┌─ Material to process

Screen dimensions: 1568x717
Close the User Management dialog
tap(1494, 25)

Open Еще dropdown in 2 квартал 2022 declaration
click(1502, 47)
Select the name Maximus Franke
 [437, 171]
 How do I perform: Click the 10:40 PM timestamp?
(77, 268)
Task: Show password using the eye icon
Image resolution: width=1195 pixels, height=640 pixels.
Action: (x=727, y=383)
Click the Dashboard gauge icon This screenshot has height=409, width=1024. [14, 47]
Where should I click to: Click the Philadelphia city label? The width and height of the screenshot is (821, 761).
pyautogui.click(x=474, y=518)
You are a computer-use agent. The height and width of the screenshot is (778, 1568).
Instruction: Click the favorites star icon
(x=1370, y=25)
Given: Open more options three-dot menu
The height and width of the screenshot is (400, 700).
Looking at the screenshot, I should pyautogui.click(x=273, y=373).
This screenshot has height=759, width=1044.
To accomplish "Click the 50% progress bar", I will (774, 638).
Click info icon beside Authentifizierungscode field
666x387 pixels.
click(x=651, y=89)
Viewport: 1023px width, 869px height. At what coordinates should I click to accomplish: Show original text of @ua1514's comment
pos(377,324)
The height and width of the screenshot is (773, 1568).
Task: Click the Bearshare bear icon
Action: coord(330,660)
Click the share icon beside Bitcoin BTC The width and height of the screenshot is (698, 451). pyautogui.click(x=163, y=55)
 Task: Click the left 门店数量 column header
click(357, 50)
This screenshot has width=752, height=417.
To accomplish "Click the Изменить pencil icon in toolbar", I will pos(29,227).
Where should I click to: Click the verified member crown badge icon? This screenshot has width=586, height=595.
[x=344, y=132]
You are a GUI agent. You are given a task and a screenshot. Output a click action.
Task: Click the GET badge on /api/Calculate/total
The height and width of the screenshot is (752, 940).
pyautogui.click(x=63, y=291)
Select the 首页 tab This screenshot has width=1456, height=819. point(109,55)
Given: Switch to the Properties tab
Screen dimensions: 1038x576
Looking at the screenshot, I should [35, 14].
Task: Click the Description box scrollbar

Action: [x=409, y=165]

└─

**What you are asked to do:** Output only an exact transcription of the lines above from the one with "Select the name Maximus Franke" up to and including the one with "Task: Click the GET".

**Written response:**
Select the name Maximus Franke
 [437, 171]
 How do I perform: Click the 10:40 PM timestamp?
(77, 268)
Task: Show password using the eye icon
Image resolution: width=1195 pixels, height=640 pixels.
Action: (x=727, y=383)
Click the Dashboard gauge icon This screenshot has height=409, width=1024. [14, 47]
Where should I click to: Click the Philadelphia city label? The width and height of the screenshot is (821, 761).
pyautogui.click(x=474, y=518)
You are a computer-use agent. The height and width of the screenshot is (778, 1568).
Instruction: Click the favorites star icon
(x=1370, y=25)
Given: Open more options three-dot menu
The height and width of the screenshot is (400, 700).
Looking at the screenshot, I should pyautogui.click(x=273, y=373).
This screenshot has height=759, width=1044.
To accomplish "Click the 50% progress bar", I will (774, 638).
Click info icon beside Authentifizierungscode field
666x387 pixels.
click(x=651, y=89)
Viewport: 1023px width, 869px height. At what coordinates should I click to accomplish: Show original text of @ua1514's comment
pos(377,324)
The height and width of the screenshot is (773, 1568).
Task: Click the Bearshare bear icon
Action: coord(330,660)
Click the share icon beside Bitcoin BTC The width and height of the screenshot is (698, 451). pyautogui.click(x=163, y=55)
 Task: Click the left 门店数量 column header
click(357, 50)
This screenshot has width=752, height=417.
To accomplish "Click the Изменить pencil icon in toolbar", I will pos(29,227).
Where should I click to: Click the verified member crown badge icon? This screenshot has width=586, height=595.
[x=344, y=132]
You are a GUI agent. You are given a task and a screenshot. Output a click action.
Task: Click the GET badge on /api/Calculate/total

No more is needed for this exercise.